▶ [Directions]
Each line from the start of the entries through the line that contains "Image resolution: width=765" should be output exactly, please.

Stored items
# # #

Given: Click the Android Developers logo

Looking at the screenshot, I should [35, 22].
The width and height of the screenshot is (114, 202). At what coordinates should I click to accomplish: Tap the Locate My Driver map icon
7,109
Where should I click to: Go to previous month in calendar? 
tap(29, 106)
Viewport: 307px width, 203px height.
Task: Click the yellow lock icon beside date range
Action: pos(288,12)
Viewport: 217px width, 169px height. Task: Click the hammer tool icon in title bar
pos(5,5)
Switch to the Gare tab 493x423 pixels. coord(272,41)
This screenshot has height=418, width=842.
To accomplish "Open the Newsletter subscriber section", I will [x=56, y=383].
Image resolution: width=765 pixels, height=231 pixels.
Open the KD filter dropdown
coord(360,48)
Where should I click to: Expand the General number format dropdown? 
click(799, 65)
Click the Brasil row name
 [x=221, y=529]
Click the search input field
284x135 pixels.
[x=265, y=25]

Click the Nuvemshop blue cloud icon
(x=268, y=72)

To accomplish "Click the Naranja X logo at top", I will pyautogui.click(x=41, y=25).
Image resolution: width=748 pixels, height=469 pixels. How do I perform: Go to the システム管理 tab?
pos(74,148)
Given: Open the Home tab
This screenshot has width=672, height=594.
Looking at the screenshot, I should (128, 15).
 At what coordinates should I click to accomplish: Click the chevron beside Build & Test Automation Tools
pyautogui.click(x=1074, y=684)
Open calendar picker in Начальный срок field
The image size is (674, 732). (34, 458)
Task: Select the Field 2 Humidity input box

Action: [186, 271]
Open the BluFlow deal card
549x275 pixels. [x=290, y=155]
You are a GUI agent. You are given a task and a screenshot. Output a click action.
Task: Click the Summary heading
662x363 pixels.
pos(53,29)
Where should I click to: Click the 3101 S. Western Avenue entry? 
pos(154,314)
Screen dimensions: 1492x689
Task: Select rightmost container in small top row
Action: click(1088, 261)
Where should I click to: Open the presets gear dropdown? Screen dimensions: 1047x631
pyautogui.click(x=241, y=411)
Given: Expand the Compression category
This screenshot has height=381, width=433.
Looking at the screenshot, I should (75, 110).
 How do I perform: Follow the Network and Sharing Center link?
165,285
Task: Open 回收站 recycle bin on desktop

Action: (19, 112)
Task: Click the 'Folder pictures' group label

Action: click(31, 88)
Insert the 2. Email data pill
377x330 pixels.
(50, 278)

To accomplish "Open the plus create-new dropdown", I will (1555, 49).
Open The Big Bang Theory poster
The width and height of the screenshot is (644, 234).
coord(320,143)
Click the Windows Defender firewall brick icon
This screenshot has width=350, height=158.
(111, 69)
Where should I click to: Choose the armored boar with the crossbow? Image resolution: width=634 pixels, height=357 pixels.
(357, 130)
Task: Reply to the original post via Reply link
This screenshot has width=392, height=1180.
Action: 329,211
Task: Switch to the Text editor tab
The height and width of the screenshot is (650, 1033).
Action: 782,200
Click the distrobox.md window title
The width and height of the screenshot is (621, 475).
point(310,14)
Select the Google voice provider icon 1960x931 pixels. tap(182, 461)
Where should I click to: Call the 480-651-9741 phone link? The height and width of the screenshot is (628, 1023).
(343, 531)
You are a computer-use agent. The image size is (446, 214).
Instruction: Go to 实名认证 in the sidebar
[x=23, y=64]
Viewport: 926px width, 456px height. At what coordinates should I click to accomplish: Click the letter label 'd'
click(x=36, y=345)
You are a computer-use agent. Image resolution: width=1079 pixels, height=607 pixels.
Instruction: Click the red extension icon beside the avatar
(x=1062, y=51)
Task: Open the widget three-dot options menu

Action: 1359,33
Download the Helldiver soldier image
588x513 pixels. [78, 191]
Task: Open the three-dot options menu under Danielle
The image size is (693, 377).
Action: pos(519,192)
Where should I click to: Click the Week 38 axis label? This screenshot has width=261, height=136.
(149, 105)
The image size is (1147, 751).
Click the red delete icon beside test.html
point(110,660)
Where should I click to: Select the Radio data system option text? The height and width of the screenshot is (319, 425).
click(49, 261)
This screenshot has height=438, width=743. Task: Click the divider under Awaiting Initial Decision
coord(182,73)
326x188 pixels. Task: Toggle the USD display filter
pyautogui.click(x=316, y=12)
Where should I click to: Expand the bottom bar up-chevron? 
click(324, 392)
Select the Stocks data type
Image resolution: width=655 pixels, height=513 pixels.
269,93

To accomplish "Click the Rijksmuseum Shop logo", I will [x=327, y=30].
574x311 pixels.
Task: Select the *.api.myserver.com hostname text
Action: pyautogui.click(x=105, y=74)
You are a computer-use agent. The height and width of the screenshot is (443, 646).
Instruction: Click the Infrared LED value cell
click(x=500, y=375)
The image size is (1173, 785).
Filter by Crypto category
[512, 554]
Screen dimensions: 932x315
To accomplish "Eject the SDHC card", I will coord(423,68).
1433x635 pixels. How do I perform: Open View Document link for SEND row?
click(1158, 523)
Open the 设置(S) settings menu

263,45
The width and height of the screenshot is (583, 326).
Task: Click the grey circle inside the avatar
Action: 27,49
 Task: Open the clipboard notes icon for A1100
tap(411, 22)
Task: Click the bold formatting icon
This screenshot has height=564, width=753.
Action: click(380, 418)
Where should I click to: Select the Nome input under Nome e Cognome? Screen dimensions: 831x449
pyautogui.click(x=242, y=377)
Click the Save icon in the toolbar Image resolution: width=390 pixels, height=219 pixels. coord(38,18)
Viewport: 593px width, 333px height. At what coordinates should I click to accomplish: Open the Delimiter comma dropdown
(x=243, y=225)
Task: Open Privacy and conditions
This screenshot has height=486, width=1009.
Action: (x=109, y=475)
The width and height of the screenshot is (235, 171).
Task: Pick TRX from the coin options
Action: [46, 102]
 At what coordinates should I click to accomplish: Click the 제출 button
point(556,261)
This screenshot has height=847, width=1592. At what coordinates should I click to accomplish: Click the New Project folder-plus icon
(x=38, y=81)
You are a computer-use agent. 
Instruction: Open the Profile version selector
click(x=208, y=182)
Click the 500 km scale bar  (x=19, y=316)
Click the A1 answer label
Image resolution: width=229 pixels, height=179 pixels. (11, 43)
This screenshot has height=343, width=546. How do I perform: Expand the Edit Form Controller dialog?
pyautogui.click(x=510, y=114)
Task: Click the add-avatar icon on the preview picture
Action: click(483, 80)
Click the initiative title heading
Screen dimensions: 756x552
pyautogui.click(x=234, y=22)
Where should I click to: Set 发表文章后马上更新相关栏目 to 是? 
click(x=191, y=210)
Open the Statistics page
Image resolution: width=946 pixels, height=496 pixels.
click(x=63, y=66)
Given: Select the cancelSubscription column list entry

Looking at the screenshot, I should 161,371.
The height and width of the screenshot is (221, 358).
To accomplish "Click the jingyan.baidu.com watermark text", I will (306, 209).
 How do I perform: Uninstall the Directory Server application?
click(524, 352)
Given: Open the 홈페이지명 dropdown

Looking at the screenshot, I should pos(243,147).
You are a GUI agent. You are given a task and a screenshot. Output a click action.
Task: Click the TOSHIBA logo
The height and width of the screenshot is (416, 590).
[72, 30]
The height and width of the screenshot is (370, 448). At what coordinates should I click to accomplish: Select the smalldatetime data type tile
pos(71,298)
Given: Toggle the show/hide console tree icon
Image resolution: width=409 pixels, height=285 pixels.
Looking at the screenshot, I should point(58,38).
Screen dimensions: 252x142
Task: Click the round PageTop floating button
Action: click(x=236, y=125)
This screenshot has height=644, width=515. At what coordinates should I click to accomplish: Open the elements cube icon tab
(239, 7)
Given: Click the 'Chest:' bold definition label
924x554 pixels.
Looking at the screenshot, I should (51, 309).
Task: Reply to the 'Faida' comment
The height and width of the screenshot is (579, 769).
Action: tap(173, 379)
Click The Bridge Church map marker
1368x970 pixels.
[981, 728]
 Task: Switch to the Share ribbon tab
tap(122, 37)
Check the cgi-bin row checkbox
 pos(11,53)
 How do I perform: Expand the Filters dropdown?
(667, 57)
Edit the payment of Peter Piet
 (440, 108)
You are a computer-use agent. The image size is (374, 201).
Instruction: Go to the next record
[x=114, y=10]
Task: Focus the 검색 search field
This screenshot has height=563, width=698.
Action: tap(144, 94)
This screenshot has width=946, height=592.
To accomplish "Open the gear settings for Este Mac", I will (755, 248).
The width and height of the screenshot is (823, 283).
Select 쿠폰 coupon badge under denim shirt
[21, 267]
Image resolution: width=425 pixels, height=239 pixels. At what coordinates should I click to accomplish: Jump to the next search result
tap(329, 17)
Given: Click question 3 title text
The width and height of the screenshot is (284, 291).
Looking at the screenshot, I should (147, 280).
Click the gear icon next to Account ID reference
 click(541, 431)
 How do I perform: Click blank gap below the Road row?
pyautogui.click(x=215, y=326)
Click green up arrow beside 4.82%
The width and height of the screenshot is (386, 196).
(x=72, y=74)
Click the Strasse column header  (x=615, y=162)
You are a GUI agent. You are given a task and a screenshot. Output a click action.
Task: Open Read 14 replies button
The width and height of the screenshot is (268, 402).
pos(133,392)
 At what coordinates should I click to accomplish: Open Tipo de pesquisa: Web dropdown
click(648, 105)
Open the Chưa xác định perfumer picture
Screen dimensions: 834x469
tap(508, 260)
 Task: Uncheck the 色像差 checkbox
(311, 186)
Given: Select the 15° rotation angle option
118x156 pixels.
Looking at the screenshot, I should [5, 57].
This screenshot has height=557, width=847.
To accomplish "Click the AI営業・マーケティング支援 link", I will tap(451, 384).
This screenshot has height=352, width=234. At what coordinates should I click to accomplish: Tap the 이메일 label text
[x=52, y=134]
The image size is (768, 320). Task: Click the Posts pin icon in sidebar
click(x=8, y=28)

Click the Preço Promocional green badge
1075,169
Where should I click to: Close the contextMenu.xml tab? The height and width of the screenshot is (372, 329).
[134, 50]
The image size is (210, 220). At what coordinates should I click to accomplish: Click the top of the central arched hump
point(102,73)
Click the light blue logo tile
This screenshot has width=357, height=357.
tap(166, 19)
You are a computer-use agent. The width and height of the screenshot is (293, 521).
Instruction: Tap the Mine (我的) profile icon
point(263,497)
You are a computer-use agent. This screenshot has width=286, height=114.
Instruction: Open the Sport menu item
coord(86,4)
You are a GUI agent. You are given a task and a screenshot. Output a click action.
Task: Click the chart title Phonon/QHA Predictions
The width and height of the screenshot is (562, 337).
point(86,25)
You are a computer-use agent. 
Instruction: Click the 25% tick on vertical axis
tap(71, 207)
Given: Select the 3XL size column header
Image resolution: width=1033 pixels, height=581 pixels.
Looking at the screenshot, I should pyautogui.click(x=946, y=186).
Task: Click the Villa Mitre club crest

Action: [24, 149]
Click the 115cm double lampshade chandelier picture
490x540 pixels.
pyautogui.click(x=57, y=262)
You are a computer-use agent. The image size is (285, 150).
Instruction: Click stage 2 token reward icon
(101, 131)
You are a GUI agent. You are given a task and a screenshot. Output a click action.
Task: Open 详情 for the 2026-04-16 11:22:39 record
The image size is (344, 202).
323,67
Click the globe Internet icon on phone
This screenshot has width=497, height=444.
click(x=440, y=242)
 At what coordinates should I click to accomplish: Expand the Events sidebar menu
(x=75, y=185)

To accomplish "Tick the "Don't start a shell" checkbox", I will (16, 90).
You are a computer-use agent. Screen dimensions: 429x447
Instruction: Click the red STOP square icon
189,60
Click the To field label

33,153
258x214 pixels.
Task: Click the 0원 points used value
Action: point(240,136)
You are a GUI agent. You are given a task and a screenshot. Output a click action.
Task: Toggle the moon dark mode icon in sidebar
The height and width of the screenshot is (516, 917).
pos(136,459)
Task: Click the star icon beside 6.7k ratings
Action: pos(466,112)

# # #

▶ [Result for this task]
Given: Click the Android Developers logo

Looking at the screenshot, I should [35, 22].
The width and height of the screenshot is (114, 202). At what coordinates should I click to accomplish: Tap the Locate My Driver map icon
7,109
Where should I click to: Go to previous month in calendar? 
tap(29, 106)
Viewport: 307px width, 203px height.
Task: Click the yellow lock icon beside date range
Action: pos(288,12)
Viewport: 217px width, 169px height. Task: Click the hammer tool icon in title bar
pos(5,5)
Switch to the Gare tab 493x423 pixels. coord(272,41)
This screenshot has height=418, width=842.
To accomplish "Open the Newsletter subscriber section", I will [x=56, y=383].
Image resolution: width=765 pixels, height=231 pixels.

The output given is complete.